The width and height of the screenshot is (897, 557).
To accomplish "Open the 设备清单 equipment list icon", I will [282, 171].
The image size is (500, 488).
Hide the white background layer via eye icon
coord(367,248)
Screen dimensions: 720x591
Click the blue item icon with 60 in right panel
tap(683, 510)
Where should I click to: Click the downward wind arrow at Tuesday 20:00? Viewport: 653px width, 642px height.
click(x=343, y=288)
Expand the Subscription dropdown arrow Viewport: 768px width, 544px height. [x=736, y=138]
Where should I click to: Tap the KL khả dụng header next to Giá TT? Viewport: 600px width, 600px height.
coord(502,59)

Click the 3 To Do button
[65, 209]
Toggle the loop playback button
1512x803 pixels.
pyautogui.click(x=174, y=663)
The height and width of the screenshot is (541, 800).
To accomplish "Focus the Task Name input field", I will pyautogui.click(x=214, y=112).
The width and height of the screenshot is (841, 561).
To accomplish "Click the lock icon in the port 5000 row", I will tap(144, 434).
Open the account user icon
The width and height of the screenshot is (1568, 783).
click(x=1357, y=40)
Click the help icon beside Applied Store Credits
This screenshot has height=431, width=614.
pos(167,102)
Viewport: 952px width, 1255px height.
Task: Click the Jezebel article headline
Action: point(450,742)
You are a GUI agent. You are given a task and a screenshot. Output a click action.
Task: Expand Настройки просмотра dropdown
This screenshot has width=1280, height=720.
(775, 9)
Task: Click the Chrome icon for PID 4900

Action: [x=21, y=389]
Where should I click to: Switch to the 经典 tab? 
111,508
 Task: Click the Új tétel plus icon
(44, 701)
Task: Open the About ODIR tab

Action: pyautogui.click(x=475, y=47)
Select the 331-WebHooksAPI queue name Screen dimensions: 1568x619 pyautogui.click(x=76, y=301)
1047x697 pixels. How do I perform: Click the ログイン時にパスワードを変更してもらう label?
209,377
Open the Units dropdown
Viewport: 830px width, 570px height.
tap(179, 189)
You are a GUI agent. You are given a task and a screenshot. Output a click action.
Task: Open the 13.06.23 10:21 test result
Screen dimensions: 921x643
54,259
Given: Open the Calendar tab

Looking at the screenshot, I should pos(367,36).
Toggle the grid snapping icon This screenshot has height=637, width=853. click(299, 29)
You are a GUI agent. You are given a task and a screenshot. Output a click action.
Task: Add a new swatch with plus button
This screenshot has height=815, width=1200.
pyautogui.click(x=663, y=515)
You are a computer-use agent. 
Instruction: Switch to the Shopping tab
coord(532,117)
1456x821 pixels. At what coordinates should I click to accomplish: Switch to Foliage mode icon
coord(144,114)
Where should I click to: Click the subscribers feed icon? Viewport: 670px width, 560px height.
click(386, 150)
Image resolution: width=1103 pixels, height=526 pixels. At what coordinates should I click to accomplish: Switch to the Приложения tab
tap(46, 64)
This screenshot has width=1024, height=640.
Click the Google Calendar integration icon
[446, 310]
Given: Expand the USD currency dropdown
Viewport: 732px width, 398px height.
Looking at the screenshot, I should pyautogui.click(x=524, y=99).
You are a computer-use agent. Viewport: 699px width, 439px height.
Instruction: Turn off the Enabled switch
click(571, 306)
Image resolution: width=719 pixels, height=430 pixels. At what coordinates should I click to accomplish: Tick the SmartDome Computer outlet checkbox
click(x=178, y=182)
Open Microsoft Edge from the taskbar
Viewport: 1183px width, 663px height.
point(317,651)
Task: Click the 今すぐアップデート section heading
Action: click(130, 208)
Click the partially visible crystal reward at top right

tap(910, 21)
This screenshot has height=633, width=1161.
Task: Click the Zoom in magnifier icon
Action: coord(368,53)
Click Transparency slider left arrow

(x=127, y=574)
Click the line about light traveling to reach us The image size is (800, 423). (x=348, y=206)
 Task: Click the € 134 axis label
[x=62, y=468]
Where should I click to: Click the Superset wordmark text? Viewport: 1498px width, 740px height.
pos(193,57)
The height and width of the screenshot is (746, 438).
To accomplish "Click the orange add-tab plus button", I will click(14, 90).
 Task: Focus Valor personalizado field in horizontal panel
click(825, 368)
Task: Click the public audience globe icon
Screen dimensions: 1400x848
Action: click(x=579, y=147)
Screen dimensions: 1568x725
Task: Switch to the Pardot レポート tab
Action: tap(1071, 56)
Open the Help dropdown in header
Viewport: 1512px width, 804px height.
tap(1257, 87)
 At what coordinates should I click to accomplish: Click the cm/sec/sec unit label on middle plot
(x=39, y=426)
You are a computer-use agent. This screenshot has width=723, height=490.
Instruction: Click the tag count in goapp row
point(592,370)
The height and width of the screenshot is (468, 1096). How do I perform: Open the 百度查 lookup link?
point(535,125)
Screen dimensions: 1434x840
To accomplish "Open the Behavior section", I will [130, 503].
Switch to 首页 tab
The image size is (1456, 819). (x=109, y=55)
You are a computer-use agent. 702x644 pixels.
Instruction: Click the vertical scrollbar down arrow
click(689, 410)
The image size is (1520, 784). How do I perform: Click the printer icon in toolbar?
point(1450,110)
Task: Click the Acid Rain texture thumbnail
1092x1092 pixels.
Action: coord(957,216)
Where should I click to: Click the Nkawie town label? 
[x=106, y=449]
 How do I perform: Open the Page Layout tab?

YOUR ASSIGNMENT:
Could you return all of the entries exactly as they stand?

ANSWER BOX:
The width and height of the screenshot is (897, 557).
To accomplish "Open the 设备清单 equipment list icon", I will [282, 171].
The image size is (500, 488).
Hide the white background layer via eye icon
coord(367,248)
Screen dimensions: 720x591
Click the blue item icon with 60 in right panel
tap(683, 510)
Where should I click to: Click the downward wind arrow at Tuesday 20:00? Viewport: 653px width, 642px height.
click(x=343, y=288)
Expand the Subscription dropdown arrow Viewport: 768px width, 544px height. [x=736, y=138]
Where should I click to: Tap the KL khả dụng header next to Giá TT? Viewport: 600px width, 600px height.
coord(502,59)

Click the 3 To Do button
[65, 209]
Toggle the loop playback button
1512x803 pixels.
pyautogui.click(x=174, y=663)
The height and width of the screenshot is (541, 800).
To accomplish "Focus the Task Name input field", I will pyautogui.click(x=214, y=112).
The width and height of the screenshot is (841, 561).
To accomplish "Click the lock icon in the port 5000 row", I will tap(144, 434).
Open the account user icon
The width and height of the screenshot is (1568, 783).
click(x=1357, y=40)
Click the help icon beside Applied Store Credits
This screenshot has height=431, width=614.
pos(167,102)
Viewport: 952px width, 1255px height.
Task: Click the Jezebel article headline
Action: point(450,742)
You are a GUI agent. You are given a task and a screenshot. Output a click action.
Task: Expand Настройки просмотра dropdown
This screenshot has width=1280, height=720.
(775, 9)
Task: Click the Chrome icon for PID 4900

Action: [x=21, y=389]
Where should I click to: Switch to the 经典 tab? 
111,508
 Task: Click the Új tétel plus icon
(44, 701)
Task: Open the About ODIR tab

Action: pyautogui.click(x=475, y=47)
Select the 331-WebHooksAPI queue name Screen dimensions: 1568x619 pyautogui.click(x=76, y=301)
1047x697 pixels. How do I perform: Click the ログイン時にパスワードを変更してもらう label?
209,377
Open the Units dropdown
Viewport: 830px width, 570px height.
tap(179, 189)
You are a GUI agent. You are given a task and a screenshot. Output a click action.
Task: Open the 13.06.23 10:21 test result
Screen dimensions: 921x643
54,259
Given: Open the Calendar tab

Looking at the screenshot, I should pos(367,36).
Toggle the grid snapping icon This screenshot has height=637, width=853. click(299, 29)
You are a GUI agent. You are given a task and a screenshot. Output a click action.
Task: Add a new swatch with plus button
This screenshot has height=815, width=1200.
pyautogui.click(x=663, y=515)
You are a computer-use agent. 
Instruction: Switch to the Shopping tab
coord(532,117)
1456x821 pixels. At what coordinates should I click to accomplish: Switch to Foliage mode icon
coord(144,114)
Where should I click to: Click the subscribers feed icon? Viewport: 670px width, 560px height.
click(386, 150)
Image resolution: width=1103 pixels, height=526 pixels. At what coordinates should I click to accomplish: Switch to the Приложения tab
tap(46, 64)
This screenshot has width=1024, height=640.
Click the Google Calendar integration icon
[446, 310]
Given: Expand the USD currency dropdown
Viewport: 732px width, 398px height.
Looking at the screenshot, I should pyautogui.click(x=524, y=99).
You are a computer-use agent. Viewport: 699px width, 439px height.
Instruction: Turn off the Enabled switch
click(571, 306)
Image resolution: width=719 pixels, height=430 pixels. At what coordinates should I click to accomplish: Tick the SmartDome Computer outlet checkbox
click(x=178, y=182)
Open Microsoft Edge from the taskbar
Viewport: 1183px width, 663px height.
point(317,651)
Task: Click the 今すぐアップデート section heading
Action: click(130, 208)
Click the partially visible crystal reward at top right

tap(910, 21)
This screenshot has height=633, width=1161.
Task: Click the Zoom in magnifier icon
Action: coord(368,53)
Click Transparency slider left arrow

(x=127, y=574)
Click the line about light traveling to reach us The image size is (800, 423). (x=348, y=206)
 Task: Click the € 134 axis label
[x=62, y=468]
Where should I click to: Click the Superset wordmark text? Viewport: 1498px width, 740px height.
pos(193,57)
The height and width of the screenshot is (746, 438).
To accomplish "Click the orange add-tab plus button", I will click(14, 90).
 Task: Focus Valor personalizado field in horizontal panel
click(825, 368)
Task: Click the public audience globe icon
Screen dimensions: 1400x848
Action: click(x=579, y=147)
Screen dimensions: 1568x725
Task: Switch to the Pardot レポート tab
Action: tap(1071, 56)
Open the Help dropdown in header
Viewport: 1512px width, 804px height.
tap(1257, 87)
 At what coordinates should I click to accomplish: Click the cm/sec/sec unit label on middle plot
(x=39, y=426)
You are a computer-use agent. This screenshot has width=723, height=490.
Instruction: Click the tag count in goapp row
point(592,370)
The height and width of the screenshot is (468, 1096). How do I perform: Open the 百度查 lookup link?
point(535,125)
Screen dimensions: 1434x840
To accomplish "Open the Behavior section", I will [130, 503].
Switch to 首页 tab
The image size is (1456, 819). (x=109, y=55)
You are a computer-use agent. 702x644 pixels.
Instruction: Click the vertical scrollbar down arrow
click(689, 410)
The image size is (1520, 784). How do I perform: Click the printer icon in toolbar?
point(1450,110)
Task: Click the Acid Rain texture thumbnail
1092x1092 pixels.
Action: coord(957,216)
Where should I click to: Click the Nkawie town label? 
[x=106, y=449]
 How do I perform: Open the Page Layout tab?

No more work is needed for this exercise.